Infinitely Losing My Edge
Yeah, I'm losing my edge.
I'm losing my edge.
The kids are coming up from behind.
I'm losing my edge.
I'm losing my edge to the kids from Latvia and from Beijing.
But I was there.
I was there in 1962.
I was there at the first Guess Who show in Winnipeg.
I'm losing my edge.
I'm losing my edge to the kids whose footsteps I hear when they get on the decks.
I'm losing my edge to the internet seekers who can tell me every member of every good group from 1962 to 1975.
I'm losing my edge.
To all the kids in Tehran and Johannesburg.
I'm losing my edge to the art-school Glasgow kids in little jackets and borrowed nostalgia for the unremembered nineties.
I'm losing my edge.
I'm losing my edge.
I can hear the footsteps every night on the decks.
But I was there.
I was there in 1976 at the first Feelies practice in a loft in Haledon.
I was working on the mellotron sounds with much patience.
I was there when Holger Czukay started up his first band.
I told him, "Don't do it that way. You'll never make a dime."
I was there.
I was the first guy playing Chris & Cosey to the techno kids.
I played it at the Astoria.
Everybody thought I was crazy.
We all know.
I was there.
I was there.
I've never been wrong.
But I'm losing my edge to better-looking people with better ideas and more talent.
And they're actually really, really nice.
I'm losing my edge.
I heard you have a compilation of every good song ever done by anybody.
Every great song by Kings Of Tomorrow. All the underground hits.
All Thee Headcoats tracks. I heard you have a vinyl of every Man Parrish record on German import.
I heard that you have a white label of every seminal disco hit - 1985, '86, '87.
I heard that you have a CD compilation of every good '70s cut and another box set from the '70s.
I hear you're buying a spring reverb and a harpsichord and are throwing your macbook out the window because you want to make something real. You want to make a T. Rex record.
I hear that you and your band have sold your clarinet and bought a sitar.
I hear that you and your band have sold your sitar and bought a clarinet.
I hear everybody that you know is more relevant than everybody that I know.
But have you seen my records?
Nick Fraelich,
London Community Gospel Choir,
H. Thieme,
The Selecter,
Rites of Spring,
The Peanut Butter Conspiracy,
Skaos,
Nik Kershaw,
Popol Vuh,
Arcadia,
the Fania All-Stars,
Eve St. Jones,
Von Mondo,
Hasil Adkins,
Notorious BIG live in Amsterdam,
Gil Scott Heron,
Liliput,
MC5,
Electric Prunes,
Bang on a Can All-Stars,
Agent Orange,
LL Cool J,
The Cramps,
The Moody Blues,
PIL,
Joe Finger,
Sun Ra Arkestra,
Deakin,
Andrew Hill,
The Birthday Party,
Aloha Tigers,
Yazoo,
Marshall Jefferson,
Kerri Chandler,
Gian Franco Pienzio,
Easy Going,
The Litter,
Chrome,
MDC,
John Lydon,
Tommy Roe,
Amon Düül II,
Crispy Ambulance,
Smog,
Angry Samoans,
Tim Buckley,
Mad Mike,
Lalann,
The Moleskins,
Matthew Halsall,
Roxette,
Lou Christie,
Morten Harket,
Alton Ellis,
Sparks,
T. Rex,
Hoover,
Lucky Dragons,
Das Ding,
Babytalk,
the Human League, the Human League, the Human League, the Human League.

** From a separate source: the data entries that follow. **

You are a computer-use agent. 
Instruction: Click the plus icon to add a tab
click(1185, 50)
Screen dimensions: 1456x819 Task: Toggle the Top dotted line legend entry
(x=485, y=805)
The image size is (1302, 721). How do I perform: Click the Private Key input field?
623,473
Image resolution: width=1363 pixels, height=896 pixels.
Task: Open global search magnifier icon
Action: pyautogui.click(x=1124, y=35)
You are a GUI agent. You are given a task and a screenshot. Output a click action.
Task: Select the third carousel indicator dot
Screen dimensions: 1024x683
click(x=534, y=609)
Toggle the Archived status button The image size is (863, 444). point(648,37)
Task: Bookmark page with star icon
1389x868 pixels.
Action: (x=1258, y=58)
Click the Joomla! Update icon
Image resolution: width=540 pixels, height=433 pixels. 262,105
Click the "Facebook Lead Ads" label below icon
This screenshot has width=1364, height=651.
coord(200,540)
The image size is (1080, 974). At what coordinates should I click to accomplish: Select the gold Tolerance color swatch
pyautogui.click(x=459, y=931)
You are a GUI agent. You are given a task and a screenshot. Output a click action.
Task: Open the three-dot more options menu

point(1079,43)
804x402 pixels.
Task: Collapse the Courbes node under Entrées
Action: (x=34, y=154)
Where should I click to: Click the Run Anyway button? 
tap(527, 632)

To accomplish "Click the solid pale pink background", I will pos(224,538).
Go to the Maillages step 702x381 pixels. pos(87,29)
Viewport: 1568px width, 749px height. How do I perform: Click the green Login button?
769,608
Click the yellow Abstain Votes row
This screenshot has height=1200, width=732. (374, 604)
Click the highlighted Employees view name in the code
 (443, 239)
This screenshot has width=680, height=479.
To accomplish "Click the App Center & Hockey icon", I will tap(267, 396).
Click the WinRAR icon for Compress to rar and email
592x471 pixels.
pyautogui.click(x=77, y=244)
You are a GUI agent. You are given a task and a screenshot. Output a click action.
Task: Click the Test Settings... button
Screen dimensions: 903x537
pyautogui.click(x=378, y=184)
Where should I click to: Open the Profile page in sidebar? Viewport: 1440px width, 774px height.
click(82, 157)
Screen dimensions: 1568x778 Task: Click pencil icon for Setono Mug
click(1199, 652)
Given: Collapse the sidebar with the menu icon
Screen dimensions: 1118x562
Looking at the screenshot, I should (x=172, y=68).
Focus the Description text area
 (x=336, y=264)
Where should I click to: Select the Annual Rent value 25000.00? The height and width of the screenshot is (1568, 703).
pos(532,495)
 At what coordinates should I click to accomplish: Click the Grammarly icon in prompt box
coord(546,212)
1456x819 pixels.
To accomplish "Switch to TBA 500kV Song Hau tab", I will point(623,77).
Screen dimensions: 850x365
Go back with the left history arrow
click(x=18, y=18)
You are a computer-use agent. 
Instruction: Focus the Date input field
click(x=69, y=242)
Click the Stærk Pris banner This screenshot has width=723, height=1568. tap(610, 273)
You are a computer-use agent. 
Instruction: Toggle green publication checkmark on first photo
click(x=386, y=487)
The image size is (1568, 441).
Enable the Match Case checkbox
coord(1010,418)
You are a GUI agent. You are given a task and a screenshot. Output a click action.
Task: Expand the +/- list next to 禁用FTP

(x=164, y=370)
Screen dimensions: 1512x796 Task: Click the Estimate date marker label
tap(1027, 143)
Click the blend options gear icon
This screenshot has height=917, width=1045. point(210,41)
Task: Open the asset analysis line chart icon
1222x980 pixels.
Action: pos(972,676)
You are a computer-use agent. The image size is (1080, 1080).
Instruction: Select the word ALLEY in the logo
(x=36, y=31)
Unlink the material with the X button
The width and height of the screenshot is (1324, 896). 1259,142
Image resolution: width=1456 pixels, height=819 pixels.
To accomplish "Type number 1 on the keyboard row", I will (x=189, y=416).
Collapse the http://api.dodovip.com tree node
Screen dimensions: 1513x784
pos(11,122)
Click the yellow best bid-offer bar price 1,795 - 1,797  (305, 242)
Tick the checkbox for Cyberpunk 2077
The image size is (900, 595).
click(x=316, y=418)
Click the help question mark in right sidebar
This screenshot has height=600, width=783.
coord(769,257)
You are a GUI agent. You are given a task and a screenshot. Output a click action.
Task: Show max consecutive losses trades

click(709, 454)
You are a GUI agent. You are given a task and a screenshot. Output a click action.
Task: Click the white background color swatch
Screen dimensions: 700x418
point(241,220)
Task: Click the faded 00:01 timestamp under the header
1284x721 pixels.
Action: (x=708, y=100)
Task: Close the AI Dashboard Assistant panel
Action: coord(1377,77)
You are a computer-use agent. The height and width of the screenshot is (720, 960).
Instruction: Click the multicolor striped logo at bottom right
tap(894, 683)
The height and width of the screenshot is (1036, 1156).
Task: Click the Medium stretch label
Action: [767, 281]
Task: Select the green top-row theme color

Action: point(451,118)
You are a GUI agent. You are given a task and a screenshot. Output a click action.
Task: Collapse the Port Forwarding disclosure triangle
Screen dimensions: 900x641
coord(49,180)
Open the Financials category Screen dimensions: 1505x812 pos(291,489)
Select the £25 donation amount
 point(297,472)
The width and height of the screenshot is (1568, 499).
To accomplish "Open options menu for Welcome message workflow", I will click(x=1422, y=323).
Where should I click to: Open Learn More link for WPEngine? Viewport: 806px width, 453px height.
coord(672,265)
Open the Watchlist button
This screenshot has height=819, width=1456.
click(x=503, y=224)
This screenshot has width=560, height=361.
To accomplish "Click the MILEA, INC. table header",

You don't know what you really want.
You don't know what you really want.
You don't know what you really want.
You don't know what you really want.
You don't know what you really want.
You don't know what you really want.
You don't know what you really want.
You don't know what you really want.
You don't know what you really want.
You don't know what you really want.
You don't know what you really want.
You don't know what you really want.
You don't know what you really want.
You don't know what you really want.
You don't know what you really want.